= Exercise directions =
Return the data below unchanged. Drop any pictures.

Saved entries

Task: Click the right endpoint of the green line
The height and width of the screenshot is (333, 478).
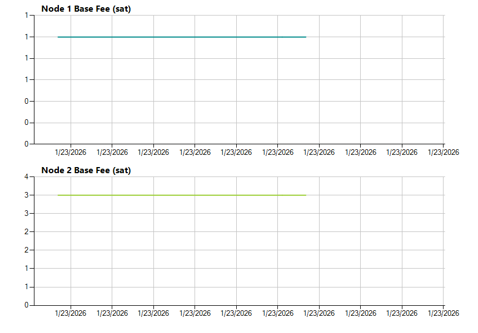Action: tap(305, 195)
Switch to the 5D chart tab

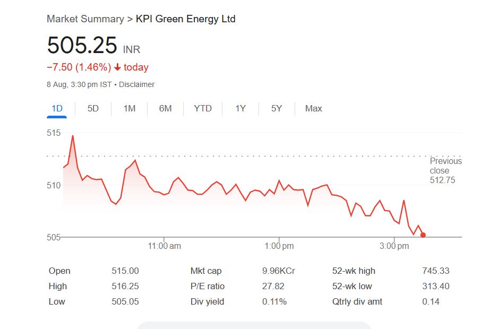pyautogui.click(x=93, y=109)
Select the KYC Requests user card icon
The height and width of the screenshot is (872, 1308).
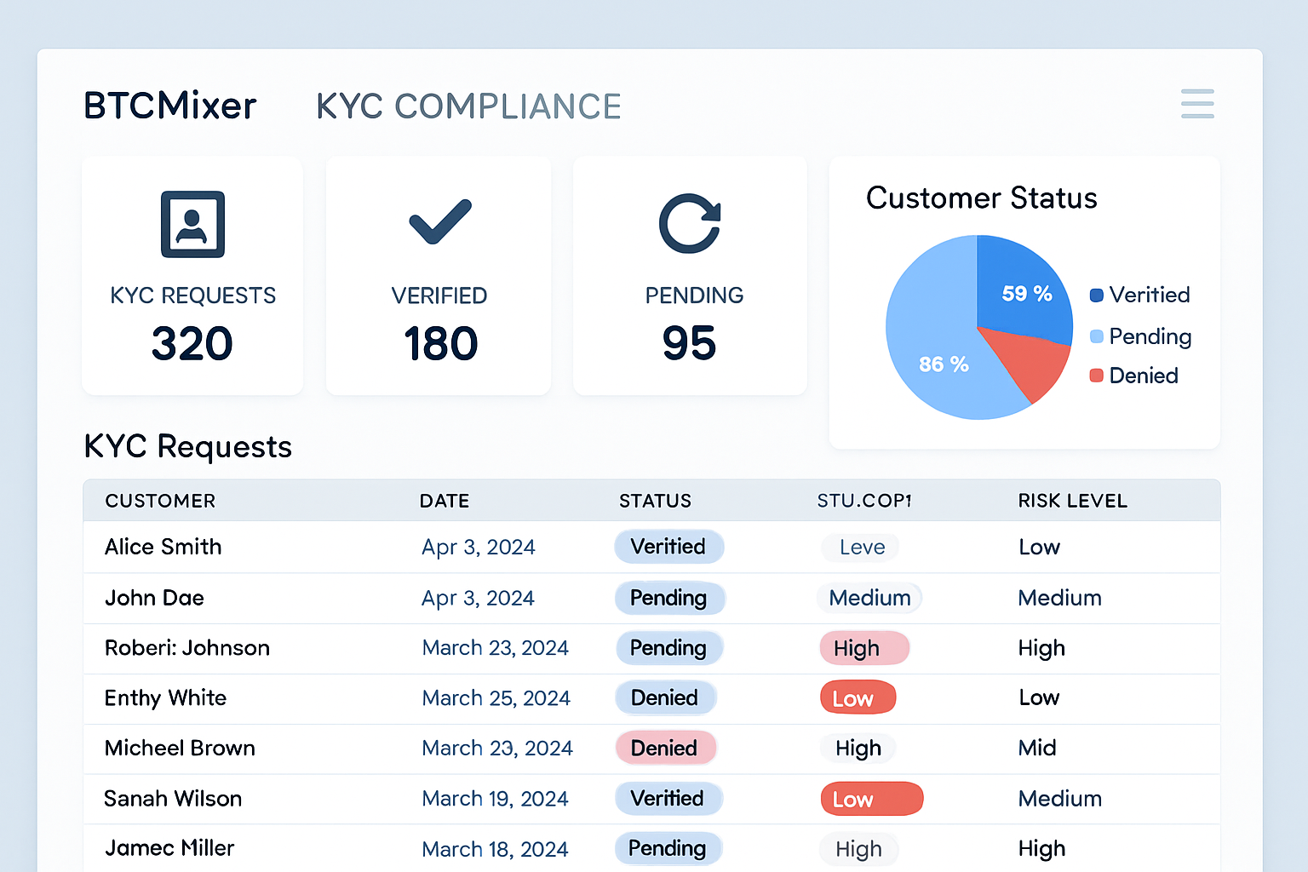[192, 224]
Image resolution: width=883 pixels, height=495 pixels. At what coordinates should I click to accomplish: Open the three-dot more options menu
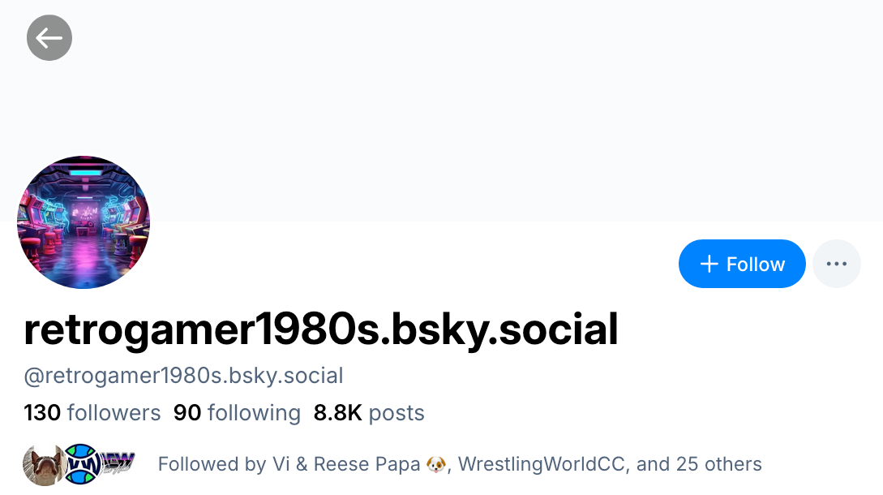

= Problem solution =
Task: Click the right endpoint of the green line
The height and width of the screenshot is (333, 478).
Action: tap(305, 195)
Switch to the 5D chart tab

pyautogui.click(x=93, y=109)
Select the KYC Requests user card icon
The height and width of the screenshot is (872, 1308).
[192, 224]
Image resolution: width=883 pixels, height=495 pixels. At what coordinates should I click to accomplish: Open the three-dot more options menu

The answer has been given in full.